Dataset entries:
————————

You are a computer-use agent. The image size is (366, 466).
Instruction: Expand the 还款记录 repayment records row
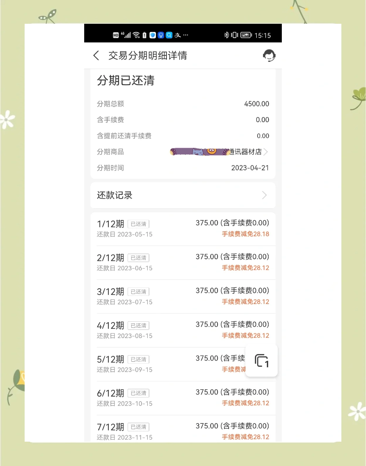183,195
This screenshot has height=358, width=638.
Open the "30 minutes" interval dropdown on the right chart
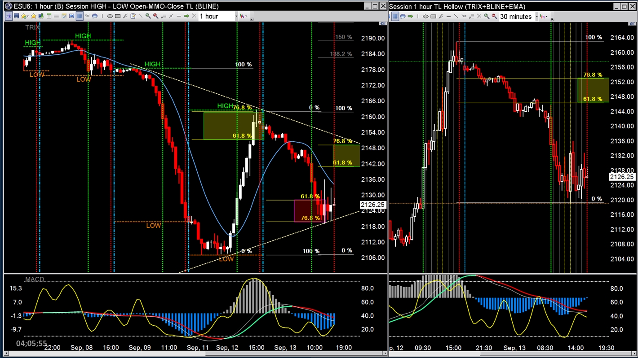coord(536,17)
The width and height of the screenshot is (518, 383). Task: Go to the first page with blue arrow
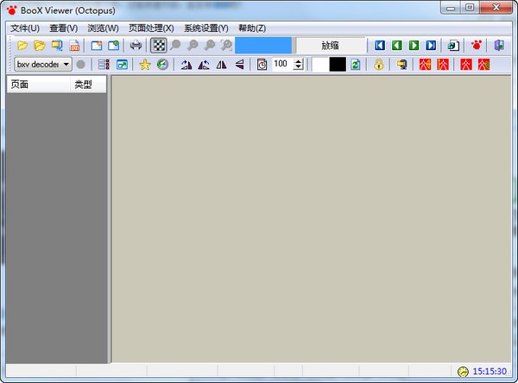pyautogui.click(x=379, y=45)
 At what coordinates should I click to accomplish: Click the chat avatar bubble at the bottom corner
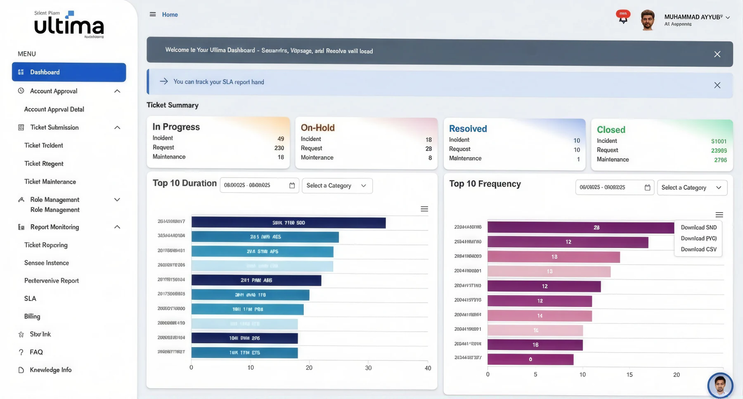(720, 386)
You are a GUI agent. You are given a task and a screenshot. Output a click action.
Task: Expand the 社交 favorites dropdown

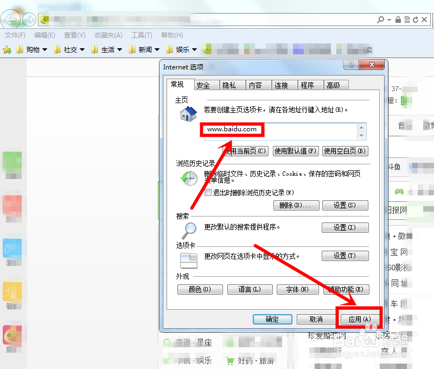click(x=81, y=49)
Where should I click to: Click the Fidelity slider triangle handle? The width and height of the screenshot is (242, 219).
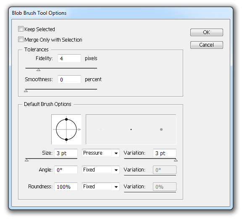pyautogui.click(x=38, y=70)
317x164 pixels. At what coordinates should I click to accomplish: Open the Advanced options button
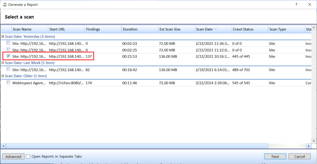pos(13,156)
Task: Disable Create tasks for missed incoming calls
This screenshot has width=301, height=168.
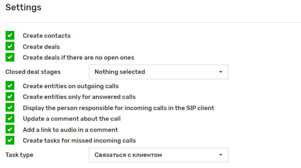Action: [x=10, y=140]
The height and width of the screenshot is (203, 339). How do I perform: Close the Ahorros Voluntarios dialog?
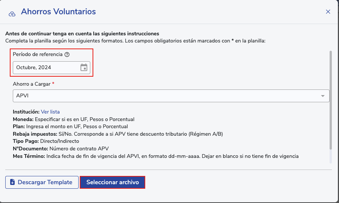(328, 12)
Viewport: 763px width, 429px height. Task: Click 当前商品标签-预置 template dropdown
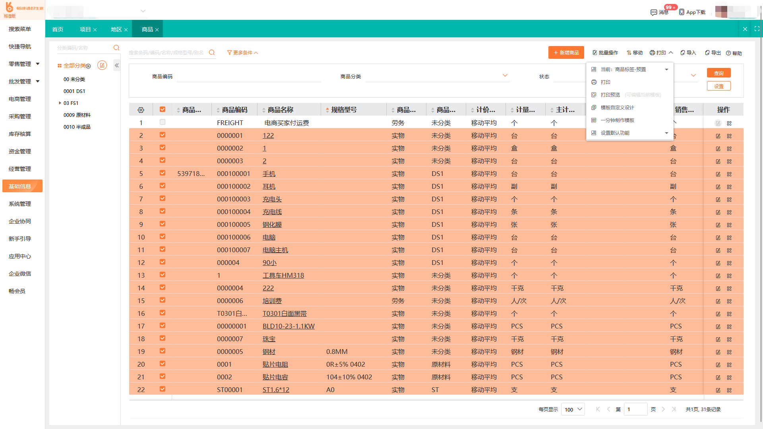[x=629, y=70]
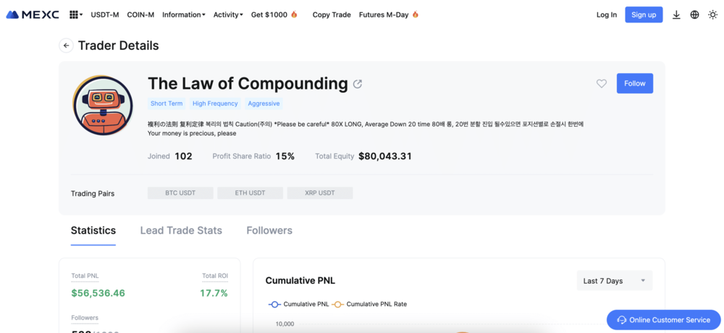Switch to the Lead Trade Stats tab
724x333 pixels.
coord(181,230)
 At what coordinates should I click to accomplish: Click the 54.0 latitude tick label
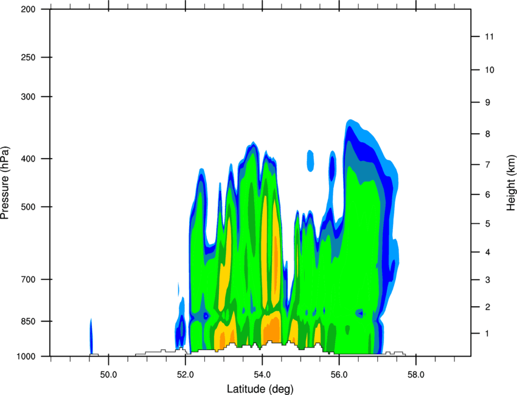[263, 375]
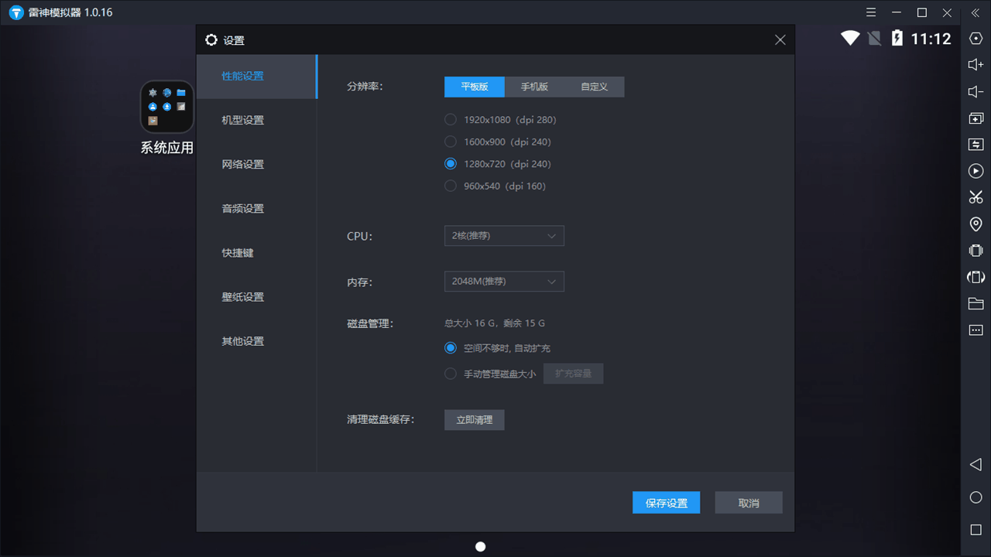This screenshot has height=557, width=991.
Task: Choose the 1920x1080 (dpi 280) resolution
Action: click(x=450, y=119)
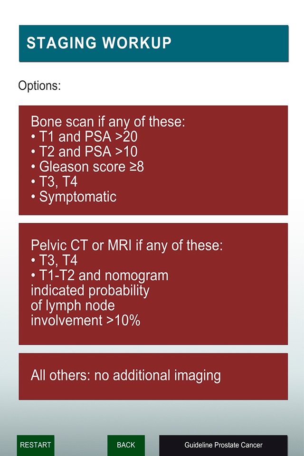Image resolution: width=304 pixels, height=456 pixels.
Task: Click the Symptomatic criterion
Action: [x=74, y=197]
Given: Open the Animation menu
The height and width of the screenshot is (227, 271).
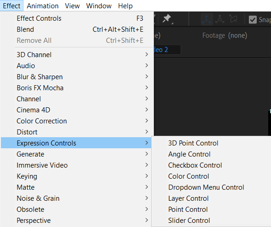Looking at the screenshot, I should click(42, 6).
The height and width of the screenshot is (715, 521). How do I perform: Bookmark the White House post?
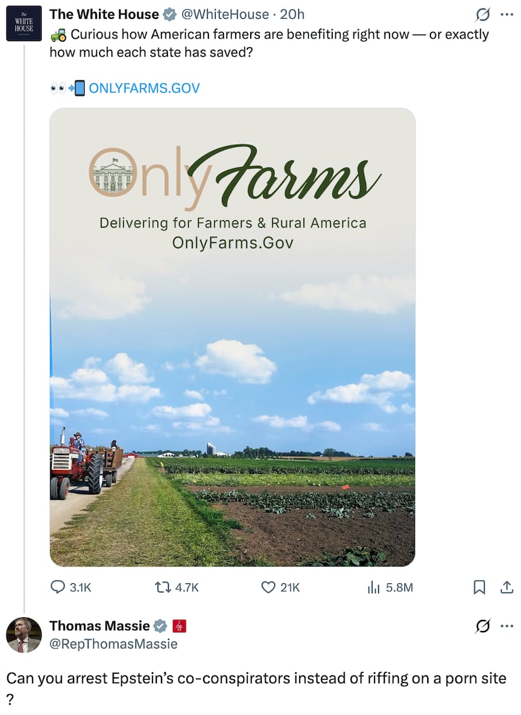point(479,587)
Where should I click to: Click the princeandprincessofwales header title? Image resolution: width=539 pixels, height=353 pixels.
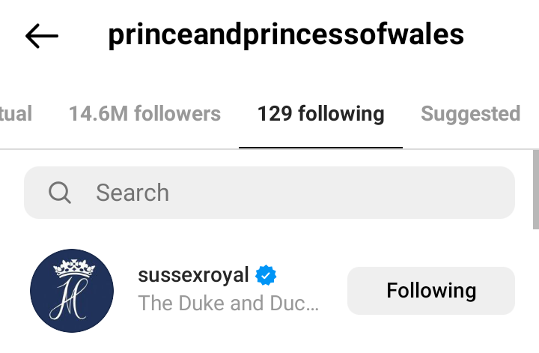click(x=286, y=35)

————————

### INSTRUCTIONS TO FOLLOW
Give every line of the records above again, exactly, and omit the pictures.

### OUTPUT FOR THIS TASK
You are a computer-use agent. The image size is (366, 466).
Instruction: Expand the 还款记录 repayment records row
183,195
This screenshot has height=358, width=638.
Open the "30 minutes" interval dropdown on the right chart
coord(536,17)
The width and height of the screenshot is (518, 383). Task: Go to the first page with blue arrow
pyautogui.click(x=379, y=45)
 At what coordinates should I click to accomplish: Click the chat avatar bubble at the bottom corner
(720, 386)
You are a GUI agent. You are given a task and a screenshot. Output a click action.
Task: Expand the 社交 favorites dropdown

click(x=81, y=49)
Where should I click to: Click the Fidelity slider triangle handle? The width and height of the screenshot is (242, 219).
pyautogui.click(x=38, y=70)
317x164 pixels. At what coordinates should I click to accomplish: Open the Advanced options button
pos(13,156)
Task: Disable Create tasks for missed incoming calls
This screenshot has width=301, height=168.
Action: [x=10, y=140]
The height and width of the screenshot is (203, 339). How do I perform: Close the Ahorros Voluntarios dialog?
(328, 12)
Viewport: 763px width, 429px height. Task: Click 当前商品标签-预置 template dropdown
[x=629, y=70]
Switch to the Lead Trade Stats tab
724x333 pixels.
coord(181,230)
 At what coordinates should I click to accomplish: Click the 54.0 latitude tick label
[263, 375]
This screenshot has height=557, width=991.
Task: Choose the 1920x1080 (dpi 280) resolution
Action: click(x=450, y=119)
Image resolution: width=304 pixels, height=456 pixels.
Task: Click the Symptomatic criterion
Action: [x=74, y=197]
Given: Open the Animation menu
The height and width of the screenshot is (227, 271).
Looking at the screenshot, I should click(42, 6).
The height and width of the screenshot is (715, 521). How do I perform: Bookmark the White House post?
point(479,587)
Where should I click to: Click the princeandprincessofwales header title? Image resolution: width=539 pixels, height=353 pixels.
click(x=286, y=35)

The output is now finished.